【第9回】会社設立後にやること スムーズな労使関係に必須!!(各種保険編)

ビジネス

毎日忙しい業務をこなしていることでしょう。法人設立後は、日々の営業活動のほかに何かと煩雑な業務処理が多くなるものです。行政機関への届出は、適切な税金処理や、従業員等の雇用に関して、今後の活動の中で大切な処理になるので、もうひと頑張りしましょう。

県・市町村

税務署への届出は、国税(法人税)に関する申請です。株式会社が払う税金は、国税のほかに地方税があります。
したがって、地方税を管轄する各機関に「法人設立(設置)届」を提出します。
1ヶ月以内に行いましょう。

都道府県・市町村によって書式が異なるため、本店所在地を管轄する「都道府県税事務所・市町村役場」のホームページから申請書をダウンロードします。
添付書類は、「定款コピー」「登記事項証明書コピー」がそれぞれ必要です。

労働保険・雇用保険・社会保険

会社設立時に従業員を雇い入れると、加入手続きをしなくてはなりません。各機関によって申請時期が異なるため注意が必要です。

労働保険

従業員が、勤務中・通勤途上で労働災害(怪我・病気)を受けた時に、従業員本人や家族に必要な保険給付を行います。
治療費や働けない期間の給与負担ですね。
(届け先)
本店所在地を管轄する労働基準監督署
⇒全国の労働基準監督署所在地
(必要書類)
1.労働保険 保険関係設立届・・・従業員を雇用した日の翌日から10日以内  
1.労働保険概算保険料申告書・・・労働保険 保険関係設立届提出後
(確認書類)
1.登記事項証明書
※労働保険概算保険料申告書については、申告・保険料を前払いで納付します。労働保険関係成立日から次の3月31日までの賃金を概算で算出、その賃金額に労災保険料率及び雇用保険料率を乗じた金額。
※10人以上の従業員を雇用する場合は、就業規則が必要です。
※派遣従業員は被保険者になりません。
記入方法・計算方法等は、労働基準監督署で教えてくれます。質問もできますので、窓口に出向いて記入・提出することをお勧めします。事前に電話連絡してみるのもいいと思います。

雇用保険

従業員が退職した場合に、次の仕事がみつかるまでの生活を守るために保険給付を行います。
(届け先)
本店所在地を管轄するハローワーク
⇒全国のハローワーク所在地
(必要書類)
1.雇用保険適用事業所設置届・・・10日以内
1.雇用保険被保険者資格取得届・・従業員を雇用した翌月10日まで
(確認書類)
1.労働保険関係成立届の控え・・・労働基準監督署で申請済みのもの
1.登記事項証明書
1.法人設立届出書または事業開始届
1.営業許可証・・・許認可が必要な事業の場合
1.労働者名簿
1.出勤簿またはタイムカード
1.賃金台帳
1.雇用保険被保険者証・・・今回加入する従業員が以前雇用保険に加入していた場合
1.パートタイマーの場合は雇用契約書または雇入通知書
※窓口によって確認書類が異なる場合があります。
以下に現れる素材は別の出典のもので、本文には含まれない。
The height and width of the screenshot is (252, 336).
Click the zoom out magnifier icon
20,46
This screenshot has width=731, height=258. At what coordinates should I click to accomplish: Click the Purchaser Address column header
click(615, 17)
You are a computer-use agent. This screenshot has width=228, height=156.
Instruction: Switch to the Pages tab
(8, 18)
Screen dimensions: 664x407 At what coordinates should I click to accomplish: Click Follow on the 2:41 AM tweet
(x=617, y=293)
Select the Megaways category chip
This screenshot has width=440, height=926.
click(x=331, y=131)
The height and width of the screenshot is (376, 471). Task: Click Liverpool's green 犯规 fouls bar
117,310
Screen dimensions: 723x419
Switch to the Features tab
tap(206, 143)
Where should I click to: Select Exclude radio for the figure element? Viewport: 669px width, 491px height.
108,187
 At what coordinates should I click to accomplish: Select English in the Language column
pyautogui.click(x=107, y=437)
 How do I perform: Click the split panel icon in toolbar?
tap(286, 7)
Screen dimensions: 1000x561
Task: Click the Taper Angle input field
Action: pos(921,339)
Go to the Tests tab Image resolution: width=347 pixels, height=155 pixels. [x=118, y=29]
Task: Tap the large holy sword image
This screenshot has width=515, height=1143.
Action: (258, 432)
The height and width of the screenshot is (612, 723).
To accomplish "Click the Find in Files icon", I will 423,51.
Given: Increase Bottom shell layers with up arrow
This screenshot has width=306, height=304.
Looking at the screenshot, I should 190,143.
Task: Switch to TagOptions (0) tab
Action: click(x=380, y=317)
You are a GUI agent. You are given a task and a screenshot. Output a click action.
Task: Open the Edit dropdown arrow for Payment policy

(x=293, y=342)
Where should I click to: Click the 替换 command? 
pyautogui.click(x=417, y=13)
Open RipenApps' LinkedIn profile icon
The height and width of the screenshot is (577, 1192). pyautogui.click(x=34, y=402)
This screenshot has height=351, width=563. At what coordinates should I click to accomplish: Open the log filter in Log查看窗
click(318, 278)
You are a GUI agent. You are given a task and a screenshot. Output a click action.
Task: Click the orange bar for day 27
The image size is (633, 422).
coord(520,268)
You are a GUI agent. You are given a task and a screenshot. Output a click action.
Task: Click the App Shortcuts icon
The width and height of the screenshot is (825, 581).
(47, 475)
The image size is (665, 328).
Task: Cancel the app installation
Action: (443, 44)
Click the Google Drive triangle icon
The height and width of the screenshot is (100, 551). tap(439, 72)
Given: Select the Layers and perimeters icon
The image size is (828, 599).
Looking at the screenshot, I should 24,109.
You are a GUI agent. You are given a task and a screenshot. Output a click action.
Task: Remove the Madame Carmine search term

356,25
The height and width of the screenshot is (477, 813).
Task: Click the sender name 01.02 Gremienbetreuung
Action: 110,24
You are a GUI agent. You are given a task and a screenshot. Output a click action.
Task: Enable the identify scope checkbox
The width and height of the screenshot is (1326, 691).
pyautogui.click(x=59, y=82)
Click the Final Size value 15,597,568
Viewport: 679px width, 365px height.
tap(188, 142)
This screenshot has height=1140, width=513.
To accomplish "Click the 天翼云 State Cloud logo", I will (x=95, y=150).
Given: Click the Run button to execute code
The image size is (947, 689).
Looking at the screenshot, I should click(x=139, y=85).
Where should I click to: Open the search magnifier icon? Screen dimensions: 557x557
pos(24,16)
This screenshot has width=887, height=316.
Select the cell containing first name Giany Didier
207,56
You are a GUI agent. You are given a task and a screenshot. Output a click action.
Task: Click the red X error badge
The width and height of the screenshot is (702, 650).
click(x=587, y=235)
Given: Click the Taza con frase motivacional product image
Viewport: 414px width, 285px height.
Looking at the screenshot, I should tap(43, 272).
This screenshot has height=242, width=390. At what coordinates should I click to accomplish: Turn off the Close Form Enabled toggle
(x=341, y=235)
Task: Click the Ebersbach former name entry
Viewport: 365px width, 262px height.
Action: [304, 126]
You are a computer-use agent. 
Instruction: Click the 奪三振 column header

確認のため事前に電話連絡してみることをお勧めします。
※派遣従業員は被保険者になりません。

社会保険

社会保険は「健康保険」「厚生年金」「介護保険」の3種類です。
(届け先)
本店所在地を管轄する年金事務所
⇒全国の年金事務所
会社設立日から5日以内に届け出ます。
(必要書類)
1.健康保険・厚生年金新規適用届
1.健康保険・厚生年金被保険者資格取得届
1.健康保険被扶養者(異動)届・・・役員・従業員に扶養家族がいる場合
(確認書類)
1.登記事項証明書
※申請用紙は年金機構のホームページからダウンロードできます。
⇒日本年金機構のホームページ

以上で申請届出は終了です。文章にすると大変そうですが、窓口に出向けば担当者が丁寧に対応してくれます。分からないところは質問しながら進めていって下さい。
窓口で申請する場合は、会社実印をお忘れなく。